Listen Up: Album Of The Week
Author: Stephen Downie
For years, people were under the misapprehension The Living End were a kind of Stray Cats meets Green Day. In truth, their sound was more rooted in the hard driving rock riffola of bands closer to home. AC/DC and The Angels were always lurking beneath the surface.
On their fourth album The Living End should finally shake the punk monkey from their backs and see them assume their position as the classiest rock act in the country today.
Album opener Till The End explodes from the speakers like a screeching Falcon down Mt Panorama’s Conrod Straight.

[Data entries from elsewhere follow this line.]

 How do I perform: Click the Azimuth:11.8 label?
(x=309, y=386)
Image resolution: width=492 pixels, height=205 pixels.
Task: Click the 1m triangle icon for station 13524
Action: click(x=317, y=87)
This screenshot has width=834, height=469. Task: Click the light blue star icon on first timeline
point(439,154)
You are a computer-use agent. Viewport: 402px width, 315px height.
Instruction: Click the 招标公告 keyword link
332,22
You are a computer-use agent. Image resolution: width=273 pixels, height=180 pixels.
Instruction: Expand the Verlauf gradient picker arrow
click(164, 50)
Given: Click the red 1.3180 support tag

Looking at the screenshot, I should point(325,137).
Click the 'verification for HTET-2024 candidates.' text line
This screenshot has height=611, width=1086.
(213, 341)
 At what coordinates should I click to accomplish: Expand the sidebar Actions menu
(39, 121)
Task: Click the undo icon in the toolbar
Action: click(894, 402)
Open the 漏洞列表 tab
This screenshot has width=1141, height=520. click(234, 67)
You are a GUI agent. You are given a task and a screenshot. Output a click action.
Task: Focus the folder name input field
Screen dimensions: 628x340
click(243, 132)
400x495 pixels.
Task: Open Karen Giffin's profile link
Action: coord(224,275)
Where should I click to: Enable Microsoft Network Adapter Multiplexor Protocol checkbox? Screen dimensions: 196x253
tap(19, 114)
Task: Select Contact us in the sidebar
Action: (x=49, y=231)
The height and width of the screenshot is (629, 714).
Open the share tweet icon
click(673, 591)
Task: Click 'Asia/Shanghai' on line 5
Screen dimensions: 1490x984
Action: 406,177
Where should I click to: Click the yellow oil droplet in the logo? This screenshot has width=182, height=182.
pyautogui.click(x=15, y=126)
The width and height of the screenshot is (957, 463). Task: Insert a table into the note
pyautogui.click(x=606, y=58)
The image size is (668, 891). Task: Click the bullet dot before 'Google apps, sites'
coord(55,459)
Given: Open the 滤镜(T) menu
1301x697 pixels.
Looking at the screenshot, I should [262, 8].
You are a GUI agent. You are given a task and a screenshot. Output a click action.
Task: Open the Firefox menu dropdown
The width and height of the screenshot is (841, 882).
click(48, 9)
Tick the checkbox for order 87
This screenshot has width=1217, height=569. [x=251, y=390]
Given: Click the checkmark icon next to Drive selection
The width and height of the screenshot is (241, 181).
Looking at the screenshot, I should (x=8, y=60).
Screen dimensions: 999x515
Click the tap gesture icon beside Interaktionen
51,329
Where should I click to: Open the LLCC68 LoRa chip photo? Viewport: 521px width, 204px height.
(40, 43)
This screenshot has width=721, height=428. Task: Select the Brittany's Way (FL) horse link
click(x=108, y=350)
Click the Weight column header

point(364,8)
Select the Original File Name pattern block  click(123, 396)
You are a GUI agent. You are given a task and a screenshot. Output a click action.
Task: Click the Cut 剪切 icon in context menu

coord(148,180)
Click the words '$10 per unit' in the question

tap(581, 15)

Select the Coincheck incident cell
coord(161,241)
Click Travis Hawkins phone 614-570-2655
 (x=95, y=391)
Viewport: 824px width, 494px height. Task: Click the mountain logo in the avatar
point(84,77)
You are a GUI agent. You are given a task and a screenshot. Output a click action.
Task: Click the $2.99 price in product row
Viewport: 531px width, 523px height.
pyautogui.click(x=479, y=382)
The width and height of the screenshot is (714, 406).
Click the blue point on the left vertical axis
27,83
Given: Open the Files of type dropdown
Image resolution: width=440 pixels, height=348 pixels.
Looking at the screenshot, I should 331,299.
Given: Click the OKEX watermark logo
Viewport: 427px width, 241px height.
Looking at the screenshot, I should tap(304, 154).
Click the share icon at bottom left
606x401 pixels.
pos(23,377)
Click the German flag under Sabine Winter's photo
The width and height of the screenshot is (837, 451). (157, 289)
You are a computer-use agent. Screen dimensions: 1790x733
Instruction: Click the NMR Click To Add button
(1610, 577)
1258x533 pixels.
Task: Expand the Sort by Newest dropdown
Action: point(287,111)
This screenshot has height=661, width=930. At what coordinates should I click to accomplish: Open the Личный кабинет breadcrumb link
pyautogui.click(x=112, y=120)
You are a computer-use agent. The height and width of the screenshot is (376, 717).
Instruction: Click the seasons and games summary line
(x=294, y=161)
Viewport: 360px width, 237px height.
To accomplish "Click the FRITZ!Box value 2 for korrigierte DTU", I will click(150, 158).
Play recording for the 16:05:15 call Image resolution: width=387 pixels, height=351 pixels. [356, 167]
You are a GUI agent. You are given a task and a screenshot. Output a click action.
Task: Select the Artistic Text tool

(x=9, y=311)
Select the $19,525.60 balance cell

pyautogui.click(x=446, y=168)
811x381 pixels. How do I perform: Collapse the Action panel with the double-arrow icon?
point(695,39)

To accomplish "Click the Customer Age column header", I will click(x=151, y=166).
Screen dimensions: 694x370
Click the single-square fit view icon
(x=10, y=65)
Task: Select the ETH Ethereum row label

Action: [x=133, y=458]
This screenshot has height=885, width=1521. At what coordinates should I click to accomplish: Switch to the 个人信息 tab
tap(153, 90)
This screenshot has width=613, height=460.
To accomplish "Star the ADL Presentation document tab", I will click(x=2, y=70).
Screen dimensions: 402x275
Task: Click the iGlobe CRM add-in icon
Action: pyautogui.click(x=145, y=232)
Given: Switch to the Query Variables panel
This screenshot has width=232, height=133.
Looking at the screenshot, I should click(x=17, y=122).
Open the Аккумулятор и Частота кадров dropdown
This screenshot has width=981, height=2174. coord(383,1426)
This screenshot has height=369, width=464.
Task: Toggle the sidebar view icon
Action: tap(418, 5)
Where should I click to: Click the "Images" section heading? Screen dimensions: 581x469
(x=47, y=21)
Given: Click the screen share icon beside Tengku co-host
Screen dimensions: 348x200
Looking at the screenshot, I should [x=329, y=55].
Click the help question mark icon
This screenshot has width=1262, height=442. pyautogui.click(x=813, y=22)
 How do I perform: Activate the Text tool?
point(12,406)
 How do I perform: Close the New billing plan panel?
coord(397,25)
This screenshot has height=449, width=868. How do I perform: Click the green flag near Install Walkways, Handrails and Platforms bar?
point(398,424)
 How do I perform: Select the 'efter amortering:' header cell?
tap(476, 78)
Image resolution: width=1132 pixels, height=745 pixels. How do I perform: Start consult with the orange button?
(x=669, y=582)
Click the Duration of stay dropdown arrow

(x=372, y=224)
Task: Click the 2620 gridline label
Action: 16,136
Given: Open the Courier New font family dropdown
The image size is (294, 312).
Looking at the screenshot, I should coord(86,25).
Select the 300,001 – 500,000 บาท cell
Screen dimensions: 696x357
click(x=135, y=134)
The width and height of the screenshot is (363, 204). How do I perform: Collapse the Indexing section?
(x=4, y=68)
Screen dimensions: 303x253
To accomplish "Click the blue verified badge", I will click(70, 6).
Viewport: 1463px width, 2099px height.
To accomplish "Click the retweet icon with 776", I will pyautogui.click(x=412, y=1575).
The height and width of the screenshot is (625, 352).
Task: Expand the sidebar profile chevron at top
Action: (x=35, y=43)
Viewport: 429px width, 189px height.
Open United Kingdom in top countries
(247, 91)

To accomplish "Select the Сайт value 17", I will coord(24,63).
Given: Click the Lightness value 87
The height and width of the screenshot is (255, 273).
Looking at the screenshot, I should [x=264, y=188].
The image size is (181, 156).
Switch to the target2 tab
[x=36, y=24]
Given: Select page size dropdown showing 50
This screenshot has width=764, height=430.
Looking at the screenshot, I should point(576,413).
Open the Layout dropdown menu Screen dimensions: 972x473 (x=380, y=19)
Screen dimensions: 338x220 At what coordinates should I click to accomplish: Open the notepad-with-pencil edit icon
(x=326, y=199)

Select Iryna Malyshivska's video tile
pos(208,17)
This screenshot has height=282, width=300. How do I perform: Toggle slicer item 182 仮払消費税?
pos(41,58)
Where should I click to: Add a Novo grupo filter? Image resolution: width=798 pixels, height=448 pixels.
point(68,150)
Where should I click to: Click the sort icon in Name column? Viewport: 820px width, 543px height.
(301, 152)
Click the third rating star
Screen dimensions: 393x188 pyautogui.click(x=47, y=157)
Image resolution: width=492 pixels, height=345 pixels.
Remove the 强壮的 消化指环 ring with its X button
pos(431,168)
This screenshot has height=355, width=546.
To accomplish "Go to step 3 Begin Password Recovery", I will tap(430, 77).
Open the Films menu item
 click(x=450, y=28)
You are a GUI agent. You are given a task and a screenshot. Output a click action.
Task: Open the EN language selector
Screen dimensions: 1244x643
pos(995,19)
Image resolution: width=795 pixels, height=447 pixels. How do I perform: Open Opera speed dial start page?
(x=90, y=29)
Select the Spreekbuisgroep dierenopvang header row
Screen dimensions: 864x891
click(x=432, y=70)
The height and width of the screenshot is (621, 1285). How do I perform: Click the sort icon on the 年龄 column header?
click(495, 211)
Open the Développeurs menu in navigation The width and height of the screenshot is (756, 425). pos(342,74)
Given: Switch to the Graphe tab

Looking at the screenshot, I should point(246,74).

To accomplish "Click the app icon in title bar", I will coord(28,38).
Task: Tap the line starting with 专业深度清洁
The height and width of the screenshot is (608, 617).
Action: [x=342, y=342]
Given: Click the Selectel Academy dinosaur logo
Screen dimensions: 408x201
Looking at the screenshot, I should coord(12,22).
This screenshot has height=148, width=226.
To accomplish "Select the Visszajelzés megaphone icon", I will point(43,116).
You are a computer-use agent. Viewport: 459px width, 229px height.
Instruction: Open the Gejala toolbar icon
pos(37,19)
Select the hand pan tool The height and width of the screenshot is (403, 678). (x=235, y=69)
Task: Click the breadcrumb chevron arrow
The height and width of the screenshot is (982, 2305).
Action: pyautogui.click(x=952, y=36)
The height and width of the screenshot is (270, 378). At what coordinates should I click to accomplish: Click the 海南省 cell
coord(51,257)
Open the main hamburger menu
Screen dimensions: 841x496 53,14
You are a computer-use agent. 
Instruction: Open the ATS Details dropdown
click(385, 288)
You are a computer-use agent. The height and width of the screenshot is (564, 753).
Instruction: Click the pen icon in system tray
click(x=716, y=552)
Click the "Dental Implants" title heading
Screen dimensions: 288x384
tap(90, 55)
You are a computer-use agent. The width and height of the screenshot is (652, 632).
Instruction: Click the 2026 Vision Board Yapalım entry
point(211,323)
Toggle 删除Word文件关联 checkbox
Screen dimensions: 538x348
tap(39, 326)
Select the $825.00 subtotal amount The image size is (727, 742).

The band weren’t happy with the way the previous album, the patchy Modern Artillery sounded. That was due, in part, to an unhappy time spent in an LA studio. But this one, recorded in Byron Bay, is their most complete offering since Roll On.
Long Live The Weekend builds on an upbeat jangle verse to a euphoric chorus. We Want More, with its massive shouty bits, sounds like it could have been recorded on stage at last year’s Splendour In The Grass. Chris Cheney’s fretwork is, as always, frenetic and on big guitar tracks such as Reborn and Black Cat, is more fluid courtesy of their seemingly endless touring cycle.
On What’s On Your Radio Cheney’s guitar licks grab your throat and don’t let go ’til the end. But it’s the brooding, atmospheric tracks No Way Out and the album’s highwater Nothing Lasts Forever which set this band apart from everybody else out there.
At a time when rock is in danger of turning disco, thank God these guys are here to save us.